No line before the one containing "Click the Mapping parameters JSON value" should appear; that line and all lines after it, through the end of the data, are to be set down exactly.

Collected data entries:
• • •

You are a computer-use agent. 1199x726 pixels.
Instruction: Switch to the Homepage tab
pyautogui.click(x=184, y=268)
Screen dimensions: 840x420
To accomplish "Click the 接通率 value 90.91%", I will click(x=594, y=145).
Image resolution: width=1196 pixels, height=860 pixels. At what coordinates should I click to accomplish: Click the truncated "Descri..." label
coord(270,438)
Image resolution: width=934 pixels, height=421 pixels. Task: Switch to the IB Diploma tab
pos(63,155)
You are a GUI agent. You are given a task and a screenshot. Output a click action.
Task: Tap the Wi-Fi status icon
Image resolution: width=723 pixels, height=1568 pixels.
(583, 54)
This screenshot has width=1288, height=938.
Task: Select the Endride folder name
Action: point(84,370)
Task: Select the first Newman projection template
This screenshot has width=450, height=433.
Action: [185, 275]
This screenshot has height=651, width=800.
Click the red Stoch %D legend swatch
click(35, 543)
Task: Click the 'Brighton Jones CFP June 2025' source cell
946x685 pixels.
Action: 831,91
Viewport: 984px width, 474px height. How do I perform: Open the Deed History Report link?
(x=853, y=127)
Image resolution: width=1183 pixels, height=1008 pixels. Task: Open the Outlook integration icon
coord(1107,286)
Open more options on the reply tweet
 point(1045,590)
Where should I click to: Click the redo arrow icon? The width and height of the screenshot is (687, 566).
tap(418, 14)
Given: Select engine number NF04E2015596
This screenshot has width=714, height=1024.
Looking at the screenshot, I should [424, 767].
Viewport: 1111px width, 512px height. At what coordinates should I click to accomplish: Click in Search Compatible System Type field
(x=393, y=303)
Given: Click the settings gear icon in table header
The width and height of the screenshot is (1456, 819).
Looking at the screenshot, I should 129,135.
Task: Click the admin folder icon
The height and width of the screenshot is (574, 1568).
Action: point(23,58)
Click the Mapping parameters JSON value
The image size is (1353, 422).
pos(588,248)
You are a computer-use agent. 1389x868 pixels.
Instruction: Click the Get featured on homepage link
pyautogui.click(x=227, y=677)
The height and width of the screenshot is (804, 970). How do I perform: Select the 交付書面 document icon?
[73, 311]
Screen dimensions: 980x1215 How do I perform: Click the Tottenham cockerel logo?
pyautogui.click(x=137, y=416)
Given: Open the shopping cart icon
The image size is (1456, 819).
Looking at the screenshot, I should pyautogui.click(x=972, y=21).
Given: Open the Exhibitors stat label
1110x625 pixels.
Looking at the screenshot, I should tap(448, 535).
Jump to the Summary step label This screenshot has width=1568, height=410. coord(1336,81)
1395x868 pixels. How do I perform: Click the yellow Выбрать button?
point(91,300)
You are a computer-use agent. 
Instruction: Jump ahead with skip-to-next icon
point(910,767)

• • •

ANSWER SPACE:
Click the Mapping parameters JSON value
The image size is (1353, 422).
pos(588,248)
You are a computer-use agent. 1389x868 pixels.
Instruction: Click the Get featured on homepage link
pyautogui.click(x=227, y=677)
The height and width of the screenshot is (804, 970). How do I perform: Select the 交付書面 document icon?
[73, 311]
Screen dimensions: 980x1215 How do I perform: Click the Tottenham cockerel logo?
pyautogui.click(x=137, y=416)
Given: Open the shopping cart icon
The image size is (1456, 819).
Looking at the screenshot, I should pyautogui.click(x=972, y=21).
Given: Open the Exhibitors stat label
1110x625 pixels.
Looking at the screenshot, I should tap(448, 535).
Jump to the Summary step label This screenshot has width=1568, height=410. coord(1336,81)
1395x868 pixels. How do I perform: Click the yellow Выбрать button?
point(91,300)
You are a computer-use agent. 
Instruction: Jump ahead with skip-to-next icon
point(910,767)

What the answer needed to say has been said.